Gantanews.co – Kampus Universitas Muhammadiyah (UM) Metro, khususnya Fakultas Hukum (FH), tengah menjadi sorotan setelah pembekuan Senat mahasiswa dan pelaporan dua anggotanya ke pihak kepolisian. Kejadian ini berawal dari aksi mahasiswa yang mengkritik kondisi fasilitas di kampus mereka pada 29 Agustus 2024, bertepatan dengan acara Masa Ta’aruf Mahasiswa (Mastama).
Aksi Mahasiswa Sebagai Bentuk Kritik
Menurut Decky Afani Hidayat, salah satu anggota Senat FH UM Metro, aksi tersebut dimulai dengan tulisan “Welcome Mahasiswa Baru di Kampus Bobrok,” yang dipajang oleh para mahasiswa. “Tujuan kami jelas, ingin menunjukkan betapa buruknya fasilitas yang ada di kampus ini, mulai dari toilet yang kotor, AC yang rusak, hingga kipas angin yang tidak berfungsi,” ujarnya.

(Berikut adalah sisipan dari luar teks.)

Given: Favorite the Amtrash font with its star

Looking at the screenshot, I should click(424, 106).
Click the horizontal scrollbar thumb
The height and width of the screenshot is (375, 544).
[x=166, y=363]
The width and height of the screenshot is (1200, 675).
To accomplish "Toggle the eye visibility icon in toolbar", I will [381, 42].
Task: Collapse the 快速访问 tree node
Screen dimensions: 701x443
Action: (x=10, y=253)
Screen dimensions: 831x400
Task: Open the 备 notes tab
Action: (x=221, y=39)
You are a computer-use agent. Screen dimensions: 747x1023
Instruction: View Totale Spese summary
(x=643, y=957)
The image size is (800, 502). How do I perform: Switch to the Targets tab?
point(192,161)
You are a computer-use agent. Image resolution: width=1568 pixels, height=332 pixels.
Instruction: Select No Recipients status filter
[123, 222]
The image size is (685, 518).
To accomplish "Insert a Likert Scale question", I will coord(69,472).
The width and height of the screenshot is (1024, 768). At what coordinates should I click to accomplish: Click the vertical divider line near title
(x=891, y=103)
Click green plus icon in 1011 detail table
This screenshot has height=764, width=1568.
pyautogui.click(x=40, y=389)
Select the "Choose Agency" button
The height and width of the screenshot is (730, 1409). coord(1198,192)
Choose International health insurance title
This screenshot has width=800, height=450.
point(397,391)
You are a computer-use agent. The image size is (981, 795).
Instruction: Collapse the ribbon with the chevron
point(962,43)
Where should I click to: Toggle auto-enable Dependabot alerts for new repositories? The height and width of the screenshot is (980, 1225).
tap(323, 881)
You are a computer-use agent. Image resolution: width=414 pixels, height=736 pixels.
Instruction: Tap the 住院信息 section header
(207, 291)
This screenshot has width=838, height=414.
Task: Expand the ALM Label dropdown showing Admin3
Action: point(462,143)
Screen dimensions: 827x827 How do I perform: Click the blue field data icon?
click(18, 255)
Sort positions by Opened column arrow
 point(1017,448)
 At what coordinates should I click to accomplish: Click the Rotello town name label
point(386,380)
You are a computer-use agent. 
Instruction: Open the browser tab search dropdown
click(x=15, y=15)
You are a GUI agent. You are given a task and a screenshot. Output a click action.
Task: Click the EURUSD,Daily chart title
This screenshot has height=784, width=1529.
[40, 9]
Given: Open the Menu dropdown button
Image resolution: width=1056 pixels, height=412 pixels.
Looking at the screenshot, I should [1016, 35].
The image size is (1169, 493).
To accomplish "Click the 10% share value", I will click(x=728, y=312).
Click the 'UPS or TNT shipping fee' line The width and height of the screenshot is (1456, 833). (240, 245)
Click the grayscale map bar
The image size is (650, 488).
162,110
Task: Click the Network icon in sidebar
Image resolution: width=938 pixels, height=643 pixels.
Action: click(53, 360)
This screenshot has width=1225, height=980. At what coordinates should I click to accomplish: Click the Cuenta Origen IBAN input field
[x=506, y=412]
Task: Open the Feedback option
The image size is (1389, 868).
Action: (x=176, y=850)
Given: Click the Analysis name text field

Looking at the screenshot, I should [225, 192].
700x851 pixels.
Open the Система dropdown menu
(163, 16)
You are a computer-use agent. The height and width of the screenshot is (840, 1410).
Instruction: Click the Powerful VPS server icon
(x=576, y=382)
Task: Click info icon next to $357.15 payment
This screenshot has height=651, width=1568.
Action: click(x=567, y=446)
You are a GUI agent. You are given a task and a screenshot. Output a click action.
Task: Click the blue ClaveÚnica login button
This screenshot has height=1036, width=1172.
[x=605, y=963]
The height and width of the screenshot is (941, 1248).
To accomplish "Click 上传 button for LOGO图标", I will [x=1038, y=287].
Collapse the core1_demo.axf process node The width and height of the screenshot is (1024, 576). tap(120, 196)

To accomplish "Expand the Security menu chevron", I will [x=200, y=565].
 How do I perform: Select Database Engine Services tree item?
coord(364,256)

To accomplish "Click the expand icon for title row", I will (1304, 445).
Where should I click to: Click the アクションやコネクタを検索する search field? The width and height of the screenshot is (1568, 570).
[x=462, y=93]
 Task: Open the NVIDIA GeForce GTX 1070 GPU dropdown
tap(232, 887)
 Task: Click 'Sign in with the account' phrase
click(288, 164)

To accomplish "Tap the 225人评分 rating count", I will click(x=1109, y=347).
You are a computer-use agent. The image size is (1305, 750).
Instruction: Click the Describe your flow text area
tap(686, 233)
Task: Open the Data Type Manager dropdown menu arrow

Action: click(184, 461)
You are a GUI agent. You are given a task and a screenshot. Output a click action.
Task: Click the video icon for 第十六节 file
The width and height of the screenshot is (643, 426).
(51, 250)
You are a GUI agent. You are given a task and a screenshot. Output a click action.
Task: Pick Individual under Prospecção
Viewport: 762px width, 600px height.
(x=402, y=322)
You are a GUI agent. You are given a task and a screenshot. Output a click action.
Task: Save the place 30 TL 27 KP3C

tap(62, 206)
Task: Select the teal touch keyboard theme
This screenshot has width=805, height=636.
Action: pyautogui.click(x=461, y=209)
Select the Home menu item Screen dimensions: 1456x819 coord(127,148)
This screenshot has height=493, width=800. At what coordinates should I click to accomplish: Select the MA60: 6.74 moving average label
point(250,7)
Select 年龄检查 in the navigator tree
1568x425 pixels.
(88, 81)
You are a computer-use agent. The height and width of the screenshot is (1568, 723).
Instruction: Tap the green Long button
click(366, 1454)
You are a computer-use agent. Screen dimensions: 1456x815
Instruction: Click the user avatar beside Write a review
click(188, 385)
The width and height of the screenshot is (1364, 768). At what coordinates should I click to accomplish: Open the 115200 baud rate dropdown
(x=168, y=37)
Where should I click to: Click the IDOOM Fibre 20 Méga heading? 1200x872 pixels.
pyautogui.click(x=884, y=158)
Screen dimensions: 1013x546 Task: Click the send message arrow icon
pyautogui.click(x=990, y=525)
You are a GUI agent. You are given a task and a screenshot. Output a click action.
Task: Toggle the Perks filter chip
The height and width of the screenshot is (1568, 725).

Selain itu, mahasiswa juga mengeluhkan tidak adanya kantin dan ruang diskusi yang memadai untuk kegiatan akademik.
Pembekuan Senat dan Tindak Lanjut dari Dekan
Hanya sehari setelah aksi tersebut, Dekan Fakultas Hukum mengeluarkan surat pembekuan Senat mahasiswa berdasarkan SK nomor 204/II.3.AU/F/SK-SENAT/FH/UMM/2024. “Pembekuan ini diiringi dengan klaim bahwa telah ada gelar perkara dengan Kasat Reskrim Polres Metro, meskipun kami kemudian mengetahui bahwa gelar perkara itu tidak pernah ada,” ungkap Decky.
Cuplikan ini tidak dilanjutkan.